Mantua, 5 September 2023 – Meeting after the death of the company Chair and CEO Roberto Colaninno, the Board of Directors of Piaggio & C. S.p.A. (PIA.MI) reformulated the corporate governance structure, after receiving the recommendations of the board committees.
Director Matteo Colaninno has been appointed to the post of Executive Chair, with powers largely consistent with those he held previously.
Director Michele Colaninno, who was already chief executive of global strategy, product, marketing and innovation, has been appointed Chief Executive Officer.
With a resolution approved by the Board of Statutory Auditors, the Board also coopted Carlo Zanetti as a new non-executive director, so keeping the number of board members unchanged.
The nine members of the Piaggio & C. S.p.A. Board of Directors – the majority of whom (5) meet the statutory independence requirements – are therefore: Matteo Colaninno (Executive Chair), Michele Colaninno (CEO), Graziano Gianmichele Visentin (independent director), Rita Ciccone (independent director), Patrizia Albano (independent director), Federica Savasi, Micaela Vescia (independent director), Andrea Formica (independent director) and Carlo Zanetti.
In compliance with legal requirements, the new director will remain in post until the next meeting of the shareholders. The term of office of the current Board of Directors is due to end when the shareholders meet to approve the financial statements as at and for the year ending 31 December 2023.
As of today, Carlo Zanetti does not own any Piaggio & C. S.p.A. shares.
Role of the Board
The Board has a central role in connection with corporate organisation and is responsible for the functions and strategic guidelines, as well as the verification of the existence of the necessary controls to monitor the performance of the Issuer and Group companies of which it is the Parent Company.
The Board has all powers for the management of the company and for this purpose can approve or execute all actions considered necessary or useful for the implementation of the objects of the company with the exception of those reserved by law and by the Articles of Association for the Shareholders’ Meeting.

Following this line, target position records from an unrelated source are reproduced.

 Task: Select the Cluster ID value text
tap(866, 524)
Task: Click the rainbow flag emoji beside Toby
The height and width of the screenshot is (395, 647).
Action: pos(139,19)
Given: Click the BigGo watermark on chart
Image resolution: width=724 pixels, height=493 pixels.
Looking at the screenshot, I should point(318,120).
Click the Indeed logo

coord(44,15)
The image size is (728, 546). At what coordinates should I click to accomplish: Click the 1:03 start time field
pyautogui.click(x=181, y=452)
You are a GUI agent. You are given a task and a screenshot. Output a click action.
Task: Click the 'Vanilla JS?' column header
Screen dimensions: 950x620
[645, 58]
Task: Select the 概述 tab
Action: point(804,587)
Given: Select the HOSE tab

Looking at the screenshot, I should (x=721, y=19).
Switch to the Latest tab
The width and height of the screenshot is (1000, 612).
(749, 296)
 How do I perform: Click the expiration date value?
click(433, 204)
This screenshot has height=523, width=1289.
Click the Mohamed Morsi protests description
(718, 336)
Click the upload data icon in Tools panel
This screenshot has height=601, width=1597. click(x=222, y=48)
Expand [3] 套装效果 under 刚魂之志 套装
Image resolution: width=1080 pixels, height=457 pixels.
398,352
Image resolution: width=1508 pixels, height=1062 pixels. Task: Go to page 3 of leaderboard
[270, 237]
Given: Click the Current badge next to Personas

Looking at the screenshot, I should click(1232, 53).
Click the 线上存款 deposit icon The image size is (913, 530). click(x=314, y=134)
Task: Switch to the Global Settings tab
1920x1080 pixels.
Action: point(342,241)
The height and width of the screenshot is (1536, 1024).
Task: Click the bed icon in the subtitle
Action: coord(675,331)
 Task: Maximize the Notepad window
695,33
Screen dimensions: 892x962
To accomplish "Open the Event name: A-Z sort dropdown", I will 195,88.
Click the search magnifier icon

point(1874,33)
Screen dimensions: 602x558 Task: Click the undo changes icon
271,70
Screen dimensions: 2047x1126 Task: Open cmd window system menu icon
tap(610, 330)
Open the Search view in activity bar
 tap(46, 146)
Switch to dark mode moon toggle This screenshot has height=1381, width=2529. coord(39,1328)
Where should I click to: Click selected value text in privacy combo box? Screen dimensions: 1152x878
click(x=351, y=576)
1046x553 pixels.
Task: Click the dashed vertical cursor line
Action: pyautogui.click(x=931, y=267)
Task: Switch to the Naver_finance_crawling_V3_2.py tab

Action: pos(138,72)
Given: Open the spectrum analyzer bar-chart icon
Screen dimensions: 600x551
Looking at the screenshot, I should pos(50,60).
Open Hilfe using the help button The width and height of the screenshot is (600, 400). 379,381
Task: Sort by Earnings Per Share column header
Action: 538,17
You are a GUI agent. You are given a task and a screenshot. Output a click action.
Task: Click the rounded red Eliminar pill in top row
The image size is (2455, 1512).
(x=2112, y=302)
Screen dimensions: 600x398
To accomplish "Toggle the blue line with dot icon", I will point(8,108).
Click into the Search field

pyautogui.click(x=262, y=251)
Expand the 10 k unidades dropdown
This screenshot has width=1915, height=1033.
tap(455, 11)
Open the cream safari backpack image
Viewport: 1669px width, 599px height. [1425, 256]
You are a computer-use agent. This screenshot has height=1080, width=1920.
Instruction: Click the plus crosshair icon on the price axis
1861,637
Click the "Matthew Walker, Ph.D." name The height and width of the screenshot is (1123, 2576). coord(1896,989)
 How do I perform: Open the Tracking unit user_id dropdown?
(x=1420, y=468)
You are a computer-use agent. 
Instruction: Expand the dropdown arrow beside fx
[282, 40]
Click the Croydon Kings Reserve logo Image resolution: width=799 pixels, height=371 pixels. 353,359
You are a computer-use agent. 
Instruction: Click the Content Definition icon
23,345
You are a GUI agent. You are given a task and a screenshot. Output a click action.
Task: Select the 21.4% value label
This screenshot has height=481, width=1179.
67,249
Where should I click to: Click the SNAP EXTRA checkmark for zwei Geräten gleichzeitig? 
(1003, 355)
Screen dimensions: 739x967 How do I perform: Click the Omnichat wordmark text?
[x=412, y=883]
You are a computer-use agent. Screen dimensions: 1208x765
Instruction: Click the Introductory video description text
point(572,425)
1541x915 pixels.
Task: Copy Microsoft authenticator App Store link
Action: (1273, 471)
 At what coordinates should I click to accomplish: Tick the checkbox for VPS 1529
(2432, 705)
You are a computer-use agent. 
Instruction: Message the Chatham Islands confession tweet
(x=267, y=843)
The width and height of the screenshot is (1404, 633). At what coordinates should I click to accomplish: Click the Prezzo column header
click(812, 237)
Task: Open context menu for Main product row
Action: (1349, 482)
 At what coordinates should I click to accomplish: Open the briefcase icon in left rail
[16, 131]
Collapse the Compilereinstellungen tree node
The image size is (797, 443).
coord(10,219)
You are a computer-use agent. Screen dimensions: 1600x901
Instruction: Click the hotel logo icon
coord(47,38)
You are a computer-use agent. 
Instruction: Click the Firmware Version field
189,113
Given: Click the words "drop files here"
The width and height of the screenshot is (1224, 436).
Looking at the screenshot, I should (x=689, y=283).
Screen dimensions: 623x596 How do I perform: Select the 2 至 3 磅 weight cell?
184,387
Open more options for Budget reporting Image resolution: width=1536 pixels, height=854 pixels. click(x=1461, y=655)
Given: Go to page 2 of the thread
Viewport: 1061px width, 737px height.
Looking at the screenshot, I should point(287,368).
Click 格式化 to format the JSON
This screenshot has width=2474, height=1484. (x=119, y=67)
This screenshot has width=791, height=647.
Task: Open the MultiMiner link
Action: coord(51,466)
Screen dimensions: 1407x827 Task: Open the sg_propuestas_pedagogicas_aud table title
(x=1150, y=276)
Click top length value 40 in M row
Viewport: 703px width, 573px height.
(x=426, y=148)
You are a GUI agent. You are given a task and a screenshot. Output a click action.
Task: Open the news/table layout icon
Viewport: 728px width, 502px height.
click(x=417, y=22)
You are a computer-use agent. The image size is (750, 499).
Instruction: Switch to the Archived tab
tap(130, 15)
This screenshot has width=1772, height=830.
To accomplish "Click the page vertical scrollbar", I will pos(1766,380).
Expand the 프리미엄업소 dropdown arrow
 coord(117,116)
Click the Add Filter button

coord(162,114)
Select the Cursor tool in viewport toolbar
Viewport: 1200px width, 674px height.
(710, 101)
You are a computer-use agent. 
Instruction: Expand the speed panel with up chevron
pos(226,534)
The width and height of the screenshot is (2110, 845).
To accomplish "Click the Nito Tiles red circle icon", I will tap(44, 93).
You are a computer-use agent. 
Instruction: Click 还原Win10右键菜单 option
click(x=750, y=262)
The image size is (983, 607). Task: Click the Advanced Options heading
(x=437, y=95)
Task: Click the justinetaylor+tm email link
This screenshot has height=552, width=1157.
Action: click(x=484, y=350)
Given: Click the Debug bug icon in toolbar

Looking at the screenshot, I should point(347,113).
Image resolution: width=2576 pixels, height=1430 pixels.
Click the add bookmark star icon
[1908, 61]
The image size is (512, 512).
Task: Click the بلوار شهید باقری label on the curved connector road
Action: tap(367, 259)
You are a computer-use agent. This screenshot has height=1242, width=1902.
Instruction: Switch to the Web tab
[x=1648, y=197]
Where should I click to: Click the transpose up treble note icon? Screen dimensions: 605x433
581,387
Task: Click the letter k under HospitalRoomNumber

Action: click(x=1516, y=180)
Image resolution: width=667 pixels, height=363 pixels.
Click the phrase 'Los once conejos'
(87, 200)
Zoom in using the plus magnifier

In addition, the Board examines and approves the strategic, industrial and financial plans of the Issuer and of the Group of which it is the Parent Company, the corporate governance system and the structure of the Group of which it is the Parent Company.
Appointment
- The Company is administered by a Board of Directors comprising at least 7 and no more than 15 directors
- Board Directors are appointed by the Ordinary Shareholders’ Meeting based on lists submitted by Shareholders
- The term of the office shall not exceed three financial years
Requirements
Persons who have gained at least three years experience in the following may be appointed as directors of the company:
a) administration and supervision activities, i.e. senior management tasks in joint stock companies with share capital of at least two million EUR; or
b) professional activities or university teaching in legal, economic, financial and technical-scientific fields strictly related to Company operations; or
c) managerial functions with public bodies or the public administration sector operating in the credit, financial or insurance fields, or in any case in fields which are strictly related to the company operations.